Para Althea Obolensky, el amor estaba en la música, en la arquitectura, en el zigzagueo de su pincel deslizando el óleo sobre un lienzo. Para Tommy Shelby, el amor estaba en Nueva York, tan lejos de la desolación y el humo gris de su reino, como de...
Alabado fuera Dios, Althea estaba a punto de cometer un asesinato.

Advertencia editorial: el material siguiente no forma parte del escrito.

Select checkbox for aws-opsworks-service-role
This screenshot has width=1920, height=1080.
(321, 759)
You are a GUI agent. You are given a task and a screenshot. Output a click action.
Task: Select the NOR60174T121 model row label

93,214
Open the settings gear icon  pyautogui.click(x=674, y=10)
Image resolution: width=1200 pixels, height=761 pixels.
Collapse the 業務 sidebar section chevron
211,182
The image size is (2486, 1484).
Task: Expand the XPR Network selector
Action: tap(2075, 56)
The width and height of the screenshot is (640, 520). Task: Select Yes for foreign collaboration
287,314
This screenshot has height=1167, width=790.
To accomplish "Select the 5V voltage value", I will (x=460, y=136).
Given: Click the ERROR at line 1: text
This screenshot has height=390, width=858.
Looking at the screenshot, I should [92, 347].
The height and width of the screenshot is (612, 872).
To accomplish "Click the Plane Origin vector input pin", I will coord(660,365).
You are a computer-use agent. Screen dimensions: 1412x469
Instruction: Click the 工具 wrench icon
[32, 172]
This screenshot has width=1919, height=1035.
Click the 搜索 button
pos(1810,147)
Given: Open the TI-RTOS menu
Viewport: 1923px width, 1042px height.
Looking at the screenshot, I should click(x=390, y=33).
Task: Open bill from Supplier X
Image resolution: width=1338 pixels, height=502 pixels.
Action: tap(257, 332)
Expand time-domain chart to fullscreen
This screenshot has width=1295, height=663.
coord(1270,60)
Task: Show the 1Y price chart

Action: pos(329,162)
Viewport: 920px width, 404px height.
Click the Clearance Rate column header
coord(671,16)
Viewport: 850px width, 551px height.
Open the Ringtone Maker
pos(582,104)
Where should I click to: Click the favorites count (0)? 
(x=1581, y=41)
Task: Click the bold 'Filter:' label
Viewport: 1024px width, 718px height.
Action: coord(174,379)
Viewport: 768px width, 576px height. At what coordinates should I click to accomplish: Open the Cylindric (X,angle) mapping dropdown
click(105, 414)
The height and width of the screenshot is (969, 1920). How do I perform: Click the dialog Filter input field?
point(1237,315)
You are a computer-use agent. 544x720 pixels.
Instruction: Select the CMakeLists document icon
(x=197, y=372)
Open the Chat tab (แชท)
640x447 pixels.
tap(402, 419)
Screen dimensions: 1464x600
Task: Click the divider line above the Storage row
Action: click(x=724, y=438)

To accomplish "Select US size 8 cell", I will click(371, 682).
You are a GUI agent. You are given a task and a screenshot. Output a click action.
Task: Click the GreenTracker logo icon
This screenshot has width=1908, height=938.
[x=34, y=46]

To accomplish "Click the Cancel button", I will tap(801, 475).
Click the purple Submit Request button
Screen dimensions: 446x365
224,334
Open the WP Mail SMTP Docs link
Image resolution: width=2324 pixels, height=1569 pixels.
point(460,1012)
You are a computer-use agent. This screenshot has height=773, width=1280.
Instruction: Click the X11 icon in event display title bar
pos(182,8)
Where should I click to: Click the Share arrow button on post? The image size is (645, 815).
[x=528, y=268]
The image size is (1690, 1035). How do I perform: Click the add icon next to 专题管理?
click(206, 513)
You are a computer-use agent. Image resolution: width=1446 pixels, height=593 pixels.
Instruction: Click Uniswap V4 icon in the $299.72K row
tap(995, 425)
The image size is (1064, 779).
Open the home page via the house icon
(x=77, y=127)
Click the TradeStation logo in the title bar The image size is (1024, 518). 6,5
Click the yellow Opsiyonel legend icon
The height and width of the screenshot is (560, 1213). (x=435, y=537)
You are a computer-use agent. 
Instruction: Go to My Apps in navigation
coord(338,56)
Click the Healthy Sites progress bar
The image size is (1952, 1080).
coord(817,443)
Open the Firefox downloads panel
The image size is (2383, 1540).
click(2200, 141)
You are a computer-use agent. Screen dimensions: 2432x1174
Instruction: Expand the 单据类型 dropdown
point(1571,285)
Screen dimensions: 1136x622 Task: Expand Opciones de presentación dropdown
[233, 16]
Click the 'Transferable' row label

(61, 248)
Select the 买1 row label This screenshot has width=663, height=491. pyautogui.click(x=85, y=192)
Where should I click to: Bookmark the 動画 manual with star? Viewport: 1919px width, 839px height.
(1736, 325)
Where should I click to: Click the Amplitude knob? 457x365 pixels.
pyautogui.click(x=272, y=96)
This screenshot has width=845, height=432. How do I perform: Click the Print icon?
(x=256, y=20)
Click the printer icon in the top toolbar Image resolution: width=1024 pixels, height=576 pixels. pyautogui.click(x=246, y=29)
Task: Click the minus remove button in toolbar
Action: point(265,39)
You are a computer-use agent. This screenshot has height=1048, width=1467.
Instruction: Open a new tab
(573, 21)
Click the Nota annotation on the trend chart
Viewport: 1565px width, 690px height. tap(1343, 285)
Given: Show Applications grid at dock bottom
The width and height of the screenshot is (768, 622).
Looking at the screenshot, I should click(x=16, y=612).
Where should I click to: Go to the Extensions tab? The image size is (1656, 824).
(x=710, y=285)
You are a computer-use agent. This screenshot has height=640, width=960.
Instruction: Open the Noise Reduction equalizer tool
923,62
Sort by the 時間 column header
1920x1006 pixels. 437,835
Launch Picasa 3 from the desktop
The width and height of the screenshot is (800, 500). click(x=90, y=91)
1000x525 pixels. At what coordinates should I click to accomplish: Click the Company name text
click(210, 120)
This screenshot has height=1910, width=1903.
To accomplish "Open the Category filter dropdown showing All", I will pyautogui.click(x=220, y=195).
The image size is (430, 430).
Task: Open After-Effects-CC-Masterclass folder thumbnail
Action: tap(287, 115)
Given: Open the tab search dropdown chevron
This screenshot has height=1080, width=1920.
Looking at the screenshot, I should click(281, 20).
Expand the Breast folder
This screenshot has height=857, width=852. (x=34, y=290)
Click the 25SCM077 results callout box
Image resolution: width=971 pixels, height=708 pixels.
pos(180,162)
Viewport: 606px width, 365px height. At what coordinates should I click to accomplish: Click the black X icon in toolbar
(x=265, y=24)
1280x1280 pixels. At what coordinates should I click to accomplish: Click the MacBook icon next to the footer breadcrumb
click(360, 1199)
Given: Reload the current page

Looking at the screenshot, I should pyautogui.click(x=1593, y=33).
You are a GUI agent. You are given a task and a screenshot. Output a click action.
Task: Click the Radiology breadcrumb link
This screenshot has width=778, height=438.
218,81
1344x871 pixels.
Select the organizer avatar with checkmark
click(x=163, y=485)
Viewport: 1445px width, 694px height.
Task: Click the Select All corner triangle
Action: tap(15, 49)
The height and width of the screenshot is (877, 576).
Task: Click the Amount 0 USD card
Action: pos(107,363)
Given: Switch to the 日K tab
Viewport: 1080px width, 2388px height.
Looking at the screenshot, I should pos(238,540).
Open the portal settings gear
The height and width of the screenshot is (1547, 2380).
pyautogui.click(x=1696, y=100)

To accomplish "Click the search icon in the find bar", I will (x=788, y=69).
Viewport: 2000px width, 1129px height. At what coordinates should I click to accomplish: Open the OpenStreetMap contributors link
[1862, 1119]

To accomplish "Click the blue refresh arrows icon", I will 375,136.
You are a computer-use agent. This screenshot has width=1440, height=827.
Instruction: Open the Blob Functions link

La pobre Dolly golpeaba el pie contra el suelo de mármol con un movimiento de lo más nervioso, mientras le entregaba su segunda copa de Dubonnet del día, intentando por todos los medios dejar de contemplar la puerta principal.
Oh, Althea iba a asesinar a Iván y lo iba a disfrutar con deleite.
⠀⠀⠀⠀−Señorita, podría decirle a Fred que...
⠀⠀⠀⠀−No, Dolly. Voy a esperar a mi hermano. Si no está aquí en diez minutos, entonces puedes pedirle a Fred que ponga en marcha el coche − espetó ella engullendo toda su bebida, la nariz arrugándose por el sabor azucarado del vino que le acariciaba la garganta.
Más le valía a Iván que estuviese rezando a todos los santos del cielo para que no la obligase a llegar tarde a la boda de su hermana. El Señor sabía que ella y su madre se habían quemado las pestañas para asegurarse de que ese día no fuera nada sino perfecto, y preferiría estar muerta antes que ser ella quien se lo arruinara a Cassandra.
⠀⠀⠀⠀−¿Está segura, señorita? A Fred no le importaría...
⠀⠀⠀⠀−Sí, Dolly. Eso sería todo. Gracias − no quería ser grosera, de verdad, pero la ama de llaves de su familia estaba terminando por sacarla de quicio. Althea ya tenía bastante con su impuntual hermano, como para estar tratando con cualquier otra persona.
No era ninguna chivata y los largos años de silencio respecto a las travesuras infantiles de sus hermanos eran prueba fehaciente, pero, en esta ocasión, se aseguraría de contarle a sus padres sobre su retraso así fuera lo último que hiciera. Si conocía a Iván tan bien como solía hacerlo hace dos años, estaba casi convencida de que el desvergonzado debía estar entretenido bajo las faldas de alguna mujer.
Y si ese era el caso, ella iba a matarlo.
Con sus propias manos, además.
Tardó un segundo en darse cuenta de que se estaba mordiendo de nuevo el interior de la mejilla, cuando probó el sabor cobrizo de la sangre en su lengua. Como por inercia, llevó su mano a su rostro, con el entrecejo frunciéndose en desagrado. Maravilloso, su horrible hábito estaba de vuelta, como cada vez que se encontraba en la más mínima angustia.